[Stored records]
====

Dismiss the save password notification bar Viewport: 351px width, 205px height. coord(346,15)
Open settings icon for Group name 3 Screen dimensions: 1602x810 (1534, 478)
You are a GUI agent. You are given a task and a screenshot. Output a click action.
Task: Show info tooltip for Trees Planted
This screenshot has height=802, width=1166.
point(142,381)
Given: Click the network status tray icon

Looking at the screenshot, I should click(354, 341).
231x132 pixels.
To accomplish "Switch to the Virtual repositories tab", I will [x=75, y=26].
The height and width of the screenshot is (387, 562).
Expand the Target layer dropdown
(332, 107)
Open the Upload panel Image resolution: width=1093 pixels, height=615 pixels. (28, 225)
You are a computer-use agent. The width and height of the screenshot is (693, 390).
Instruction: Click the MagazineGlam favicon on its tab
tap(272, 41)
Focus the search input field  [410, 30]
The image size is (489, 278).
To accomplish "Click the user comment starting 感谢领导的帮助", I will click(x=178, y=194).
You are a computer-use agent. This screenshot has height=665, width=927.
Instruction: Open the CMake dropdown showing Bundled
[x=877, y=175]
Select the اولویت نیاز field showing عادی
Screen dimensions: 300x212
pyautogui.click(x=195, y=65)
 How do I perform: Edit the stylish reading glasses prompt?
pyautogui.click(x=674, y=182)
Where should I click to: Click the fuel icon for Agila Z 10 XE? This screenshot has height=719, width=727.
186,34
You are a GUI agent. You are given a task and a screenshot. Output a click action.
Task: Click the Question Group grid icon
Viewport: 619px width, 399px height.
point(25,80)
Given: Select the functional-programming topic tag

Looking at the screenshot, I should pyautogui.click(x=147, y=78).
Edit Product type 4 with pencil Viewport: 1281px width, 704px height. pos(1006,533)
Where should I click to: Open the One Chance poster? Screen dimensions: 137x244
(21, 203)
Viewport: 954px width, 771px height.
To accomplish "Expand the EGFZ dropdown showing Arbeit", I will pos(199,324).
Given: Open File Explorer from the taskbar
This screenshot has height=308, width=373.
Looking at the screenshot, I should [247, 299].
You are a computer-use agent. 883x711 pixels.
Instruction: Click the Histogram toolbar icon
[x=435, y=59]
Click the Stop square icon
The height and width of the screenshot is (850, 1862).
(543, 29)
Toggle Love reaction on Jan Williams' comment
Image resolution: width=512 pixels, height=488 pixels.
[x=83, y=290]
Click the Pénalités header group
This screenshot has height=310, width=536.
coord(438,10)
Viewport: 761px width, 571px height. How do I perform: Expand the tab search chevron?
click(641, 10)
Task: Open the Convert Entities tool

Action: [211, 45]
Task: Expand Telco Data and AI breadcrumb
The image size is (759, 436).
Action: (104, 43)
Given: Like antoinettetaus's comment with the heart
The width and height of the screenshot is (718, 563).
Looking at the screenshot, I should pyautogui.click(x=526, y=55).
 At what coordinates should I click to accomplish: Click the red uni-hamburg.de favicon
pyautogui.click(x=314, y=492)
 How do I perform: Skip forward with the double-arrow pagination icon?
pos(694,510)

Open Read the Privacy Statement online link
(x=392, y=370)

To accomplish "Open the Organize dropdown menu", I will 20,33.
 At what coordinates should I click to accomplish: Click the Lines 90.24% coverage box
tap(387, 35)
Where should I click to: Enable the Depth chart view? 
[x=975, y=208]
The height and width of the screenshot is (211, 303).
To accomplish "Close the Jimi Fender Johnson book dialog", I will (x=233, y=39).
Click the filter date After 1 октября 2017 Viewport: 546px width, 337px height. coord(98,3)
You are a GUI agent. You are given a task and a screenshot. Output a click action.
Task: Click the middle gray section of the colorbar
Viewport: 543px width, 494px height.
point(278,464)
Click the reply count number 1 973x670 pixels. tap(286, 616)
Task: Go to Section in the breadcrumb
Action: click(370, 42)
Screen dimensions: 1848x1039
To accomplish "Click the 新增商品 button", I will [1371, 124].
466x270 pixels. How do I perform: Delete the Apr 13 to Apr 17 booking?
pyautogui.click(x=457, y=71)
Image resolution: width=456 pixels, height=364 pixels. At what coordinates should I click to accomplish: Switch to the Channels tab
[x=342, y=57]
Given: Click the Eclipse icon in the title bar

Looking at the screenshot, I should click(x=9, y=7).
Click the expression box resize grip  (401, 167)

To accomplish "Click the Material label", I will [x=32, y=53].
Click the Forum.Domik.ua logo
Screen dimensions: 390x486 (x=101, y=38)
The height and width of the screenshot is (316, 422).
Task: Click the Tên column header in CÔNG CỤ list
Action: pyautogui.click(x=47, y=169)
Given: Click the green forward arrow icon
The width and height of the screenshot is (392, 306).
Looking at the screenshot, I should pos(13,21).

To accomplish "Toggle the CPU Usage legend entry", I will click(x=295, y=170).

====

**Task brief:**
Copy every entry exactly, missing none.

**Answer space:**
Dismiss the save password notification bar Viewport: 351px width, 205px height. coord(346,15)
Open settings icon for Group name 3 Screen dimensions: 1602x810 (1534, 478)
You are a GUI agent. You are given a task and a screenshot. Output a click action.
Task: Show info tooltip for Trees Planted
This screenshot has height=802, width=1166.
point(142,381)
Given: Click the network status tray icon

Looking at the screenshot, I should click(354, 341).
231x132 pixels.
To accomplish "Switch to the Virtual repositories tab", I will [x=75, y=26].
The height and width of the screenshot is (387, 562).
Expand the Target layer dropdown
(332, 107)
Open the Upload panel Image resolution: width=1093 pixels, height=615 pixels. (28, 225)
You are a computer-use agent. The width and height of the screenshot is (693, 390).
Instruction: Click the MagazineGlam favicon on its tab
tap(272, 41)
Focus the search input field  [410, 30]
The image size is (489, 278).
To accomplish "Click the user comment starting 感谢领导的帮助", I will click(x=178, y=194).
You are a computer-use agent. This screenshot has height=665, width=927.
Instruction: Open the CMake dropdown showing Bundled
[x=877, y=175]
Select the اولویت نیاز field showing عادی
Screen dimensions: 300x212
pyautogui.click(x=195, y=65)
 How do I perform: Edit the stylish reading glasses prompt?
pyautogui.click(x=674, y=182)
Where should I click to: Click the fuel icon for Agila Z 10 XE? This screenshot has height=719, width=727.
186,34
You are a GUI agent. You are given a task and a screenshot. Output a click action.
Task: Click the Question Group grid icon
Viewport: 619px width, 399px height.
point(25,80)
Given: Select the functional-programming topic tag

Looking at the screenshot, I should pyautogui.click(x=147, y=78).
Edit Product type 4 with pencil Viewport: 1281px width, 704px height. pos(1006,533)
Where should I click to: Open the One Chance poster? Screen dimensions: 137x244
(21, 203)
Viewport: 954px width, 771px height.
To accomplish "Expand the EGFZ dropdown showing Arbeit", I will pos(199,324).
Given: Open File Explorer from the taskbar
This screenshot has height=308, width=373.
Looking at the screenshot, I should [247, 299].
You are a computer-use agent. 883x711 pixels.
Instruction: Click the Histogram toolbar icon
[x=435, y=59]
Click the Stop square icon
The height and width of the screenshot is (850, 1862).
(543, 29)
Toggle Love reaction on Jan Williams' comment
Image resolution: width=512 pixels, height=488 pixels.
[x=83, y=290]
Click the Pénalités header group
This screenshot has height=310, width=536.
coord(438,10)
Viewport: 761px width, 571px height. How do I perform: Expand the tab search chevron?
click(641, 10)
Task: Open the Convert Entities tool

Action: [211, 45]
Task: Expand Telco Data and AI breadcrumb
The image size is (759, 436).
Action: (104, 43)
Given: Like antoinettetaus's comment with the heart
The width and height of the screenshot is (718, 563).
Looking at the screenshot, I should pyautogui.click(x=526, y=55).
 At what coordinates should I click to accomplish: Click the red uni-hamburg.de favicon
pyautogui.click(x=314, y=492)
 How do I perform: Skip forward with the double-arrow pagination icon?
pos(694,510)

Open Read the Privacy Statement online link
(x=392, y=370)

To accomplish "Open the Organize dropdown menu", I will 20,33.
 At what coordinates should I click to accomplish: Click the Lines 90.24% coverage box
tap(387, 35)
Where should I click to: Enable the Depth chart view? 
[x=975, y=208]
The height and width of the screenshot is (211, 303).
To accomplish "Close the Jimi Fender Johnson book dialog", I will (x=233, y=39).
Click the filter date After 1 октября 2017 Viewport: 546px width, 337px height. coord(98,3)
You are a GUI agent. You are given a task and a screenshot. Output a click action.
Task: Click the middle gray section of the colorbar
Viewport: 543px width, 494px height.
point(278,464)
Click the reply count number 1 973x670 pixels. tap(286, 616)
Task: Go to Section in the breadcrumb
Action: click(370, 42)
Screen dimensions: 1848x1039
To accomplish "Click the 新增商品 button", I will [1371, 124].
466x270 pixels. How do I perform: Delete the Apr 13 to Apr 17 booking?
pyautogui.click(x=457, y=71)
Image resolution: width=456 pixels, height=364 pixels. At what coordinates should I click to accomplish: Switch to the Channels tab
[x=342, y=57]
Given: Click the Eclipse icon in the title bar

Looking at the screenshot, I should click(x=9, y=7).
Click the expression box resize grip  (401, 167)

To accomplish "Click the Material label", I will [x=32, y=53].
Click the Forum.Domik.ua logo
Screen dimensions: 390x486 (x=101, y=38)
The height and width of the screenshot is (316, 422).
Task: Click the Tên column header in CÔNG CỤ list
Action: pyautogui.click(x=47, y=169)
Given: Click the green forward arrow icon
The width and height of the screenshot is (392, 306).
Looking at the screenshot, I should pos(13,21).

To accomplish "Toggle the CPU Usage legend entry", I will click(x=295, y=170).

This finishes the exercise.